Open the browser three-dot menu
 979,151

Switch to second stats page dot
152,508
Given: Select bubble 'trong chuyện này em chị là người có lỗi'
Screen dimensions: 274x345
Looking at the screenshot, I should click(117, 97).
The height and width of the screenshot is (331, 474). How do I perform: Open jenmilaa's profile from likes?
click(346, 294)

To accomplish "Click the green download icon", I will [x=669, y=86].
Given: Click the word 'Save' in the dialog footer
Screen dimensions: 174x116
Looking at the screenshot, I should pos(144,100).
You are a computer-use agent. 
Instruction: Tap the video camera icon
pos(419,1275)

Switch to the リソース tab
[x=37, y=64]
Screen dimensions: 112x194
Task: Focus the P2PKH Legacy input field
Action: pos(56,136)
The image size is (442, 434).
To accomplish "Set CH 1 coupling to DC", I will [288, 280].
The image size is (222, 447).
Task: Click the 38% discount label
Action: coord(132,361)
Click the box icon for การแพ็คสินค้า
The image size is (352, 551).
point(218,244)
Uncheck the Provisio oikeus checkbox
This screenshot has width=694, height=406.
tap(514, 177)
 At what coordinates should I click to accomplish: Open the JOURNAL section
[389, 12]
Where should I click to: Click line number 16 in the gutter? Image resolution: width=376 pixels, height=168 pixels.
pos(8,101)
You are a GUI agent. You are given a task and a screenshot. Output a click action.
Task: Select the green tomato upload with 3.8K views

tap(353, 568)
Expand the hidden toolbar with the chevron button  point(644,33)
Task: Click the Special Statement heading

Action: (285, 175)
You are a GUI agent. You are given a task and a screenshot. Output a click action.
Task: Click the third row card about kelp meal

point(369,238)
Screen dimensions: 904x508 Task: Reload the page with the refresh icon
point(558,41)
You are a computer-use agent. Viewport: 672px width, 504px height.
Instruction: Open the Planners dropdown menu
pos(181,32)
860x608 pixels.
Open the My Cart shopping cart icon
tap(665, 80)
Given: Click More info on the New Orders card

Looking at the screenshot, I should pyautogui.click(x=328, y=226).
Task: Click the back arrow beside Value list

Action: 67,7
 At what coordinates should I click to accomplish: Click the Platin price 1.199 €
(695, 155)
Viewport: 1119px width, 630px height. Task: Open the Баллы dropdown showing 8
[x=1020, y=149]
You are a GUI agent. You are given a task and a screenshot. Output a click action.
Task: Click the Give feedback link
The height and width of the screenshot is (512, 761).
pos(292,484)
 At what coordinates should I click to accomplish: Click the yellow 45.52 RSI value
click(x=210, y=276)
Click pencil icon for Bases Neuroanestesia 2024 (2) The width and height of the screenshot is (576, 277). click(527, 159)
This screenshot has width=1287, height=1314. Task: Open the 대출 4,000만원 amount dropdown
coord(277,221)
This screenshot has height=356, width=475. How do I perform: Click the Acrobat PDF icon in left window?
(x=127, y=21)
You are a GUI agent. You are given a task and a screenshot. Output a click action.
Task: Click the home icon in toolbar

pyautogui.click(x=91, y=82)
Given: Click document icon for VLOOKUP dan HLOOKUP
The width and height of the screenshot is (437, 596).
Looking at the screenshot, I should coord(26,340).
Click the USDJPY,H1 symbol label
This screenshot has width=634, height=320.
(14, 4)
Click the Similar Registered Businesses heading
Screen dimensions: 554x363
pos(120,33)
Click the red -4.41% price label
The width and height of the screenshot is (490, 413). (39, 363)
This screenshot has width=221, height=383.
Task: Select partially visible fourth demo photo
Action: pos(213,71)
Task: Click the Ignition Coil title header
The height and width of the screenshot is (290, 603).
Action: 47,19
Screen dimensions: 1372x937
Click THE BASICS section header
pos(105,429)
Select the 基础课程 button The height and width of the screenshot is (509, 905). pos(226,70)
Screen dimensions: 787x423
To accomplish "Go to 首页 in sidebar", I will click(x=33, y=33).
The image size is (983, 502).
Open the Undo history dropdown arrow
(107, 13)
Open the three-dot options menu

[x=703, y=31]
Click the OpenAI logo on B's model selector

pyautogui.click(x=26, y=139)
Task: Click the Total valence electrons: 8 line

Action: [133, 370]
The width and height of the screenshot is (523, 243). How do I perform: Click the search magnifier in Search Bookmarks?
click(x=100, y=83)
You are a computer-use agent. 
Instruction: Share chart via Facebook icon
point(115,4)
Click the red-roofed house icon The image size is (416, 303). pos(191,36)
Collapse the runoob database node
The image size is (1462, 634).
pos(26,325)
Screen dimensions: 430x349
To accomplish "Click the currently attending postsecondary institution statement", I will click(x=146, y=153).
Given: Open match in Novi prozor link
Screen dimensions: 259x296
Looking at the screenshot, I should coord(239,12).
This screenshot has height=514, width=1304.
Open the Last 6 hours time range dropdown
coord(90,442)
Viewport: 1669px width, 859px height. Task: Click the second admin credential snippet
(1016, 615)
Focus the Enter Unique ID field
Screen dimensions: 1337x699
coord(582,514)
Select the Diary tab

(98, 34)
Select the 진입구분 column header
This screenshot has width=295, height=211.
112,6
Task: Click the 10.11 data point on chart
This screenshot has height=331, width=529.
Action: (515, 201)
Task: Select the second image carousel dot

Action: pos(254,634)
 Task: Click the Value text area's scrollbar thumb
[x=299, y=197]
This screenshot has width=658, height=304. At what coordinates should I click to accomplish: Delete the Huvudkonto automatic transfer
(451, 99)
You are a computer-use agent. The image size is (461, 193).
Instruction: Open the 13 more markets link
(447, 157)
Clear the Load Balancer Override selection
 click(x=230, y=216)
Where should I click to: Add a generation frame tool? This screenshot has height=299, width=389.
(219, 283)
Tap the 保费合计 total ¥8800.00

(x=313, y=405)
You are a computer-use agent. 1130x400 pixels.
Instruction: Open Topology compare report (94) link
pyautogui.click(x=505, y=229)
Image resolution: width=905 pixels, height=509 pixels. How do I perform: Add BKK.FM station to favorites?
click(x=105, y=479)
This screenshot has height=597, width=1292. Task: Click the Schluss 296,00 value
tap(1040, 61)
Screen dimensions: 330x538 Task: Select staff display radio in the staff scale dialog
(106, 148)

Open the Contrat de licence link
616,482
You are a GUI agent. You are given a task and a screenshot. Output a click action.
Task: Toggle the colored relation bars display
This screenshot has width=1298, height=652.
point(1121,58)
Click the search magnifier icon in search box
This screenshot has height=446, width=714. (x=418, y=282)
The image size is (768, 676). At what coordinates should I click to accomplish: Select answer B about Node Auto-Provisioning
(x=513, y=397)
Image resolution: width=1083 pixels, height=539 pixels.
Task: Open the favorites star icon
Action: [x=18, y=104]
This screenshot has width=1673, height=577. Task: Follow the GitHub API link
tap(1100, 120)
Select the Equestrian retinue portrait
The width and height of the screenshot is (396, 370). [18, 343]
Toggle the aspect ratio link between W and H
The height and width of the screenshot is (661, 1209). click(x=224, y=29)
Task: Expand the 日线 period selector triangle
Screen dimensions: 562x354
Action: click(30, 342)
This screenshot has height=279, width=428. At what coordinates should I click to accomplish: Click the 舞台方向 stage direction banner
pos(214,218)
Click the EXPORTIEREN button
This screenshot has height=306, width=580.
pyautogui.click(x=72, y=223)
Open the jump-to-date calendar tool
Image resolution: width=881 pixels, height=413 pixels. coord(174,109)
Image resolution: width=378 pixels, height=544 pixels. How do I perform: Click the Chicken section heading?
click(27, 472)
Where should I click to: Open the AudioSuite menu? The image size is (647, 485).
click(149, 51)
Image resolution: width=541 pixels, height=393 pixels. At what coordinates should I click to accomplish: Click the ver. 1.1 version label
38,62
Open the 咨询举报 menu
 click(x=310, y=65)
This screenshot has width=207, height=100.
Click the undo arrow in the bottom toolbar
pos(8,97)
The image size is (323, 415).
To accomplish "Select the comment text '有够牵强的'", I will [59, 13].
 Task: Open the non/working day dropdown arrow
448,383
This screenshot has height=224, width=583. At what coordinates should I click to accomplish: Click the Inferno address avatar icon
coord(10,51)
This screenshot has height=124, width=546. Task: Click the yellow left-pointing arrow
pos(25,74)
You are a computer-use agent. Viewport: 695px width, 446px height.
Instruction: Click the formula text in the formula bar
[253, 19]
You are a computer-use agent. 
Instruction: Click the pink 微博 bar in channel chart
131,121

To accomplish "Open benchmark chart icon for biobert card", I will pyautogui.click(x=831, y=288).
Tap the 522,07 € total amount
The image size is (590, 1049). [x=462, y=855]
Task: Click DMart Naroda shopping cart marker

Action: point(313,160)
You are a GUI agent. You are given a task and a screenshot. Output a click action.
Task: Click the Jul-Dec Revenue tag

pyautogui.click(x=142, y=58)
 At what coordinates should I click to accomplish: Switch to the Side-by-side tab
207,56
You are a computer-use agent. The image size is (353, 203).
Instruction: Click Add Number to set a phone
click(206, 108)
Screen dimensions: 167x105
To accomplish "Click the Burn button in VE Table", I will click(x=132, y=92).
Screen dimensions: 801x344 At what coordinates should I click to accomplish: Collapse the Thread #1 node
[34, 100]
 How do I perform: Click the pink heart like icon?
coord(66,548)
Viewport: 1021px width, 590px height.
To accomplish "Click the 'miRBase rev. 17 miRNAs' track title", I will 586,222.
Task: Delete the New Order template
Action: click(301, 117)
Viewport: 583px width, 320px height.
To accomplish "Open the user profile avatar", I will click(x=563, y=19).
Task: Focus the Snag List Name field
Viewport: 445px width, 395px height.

**TASK OBJECTIVE**
Copy exactly. Include the line containing "How do I perform: Click the pink" and every later line through the end of the listing, and nothing else.

**TASK OUTPUT**
 How do I perform: Click the pink heart like icon?
coord(66,548)
Viewport: 1021px width, 590px height.
To accomplish "Click the 'miRBase rev. 17 miRNAs' track title", I will 586,222.
Task: Delete the New Order template
Action: click(301, 117)
Viewport: 583px width, 320px height.
To accomplish "Open the user profile avatar", I will click(x=563, y=19).
Task: Focus the Snag List Name field
Viewport: 445px width, 395px height.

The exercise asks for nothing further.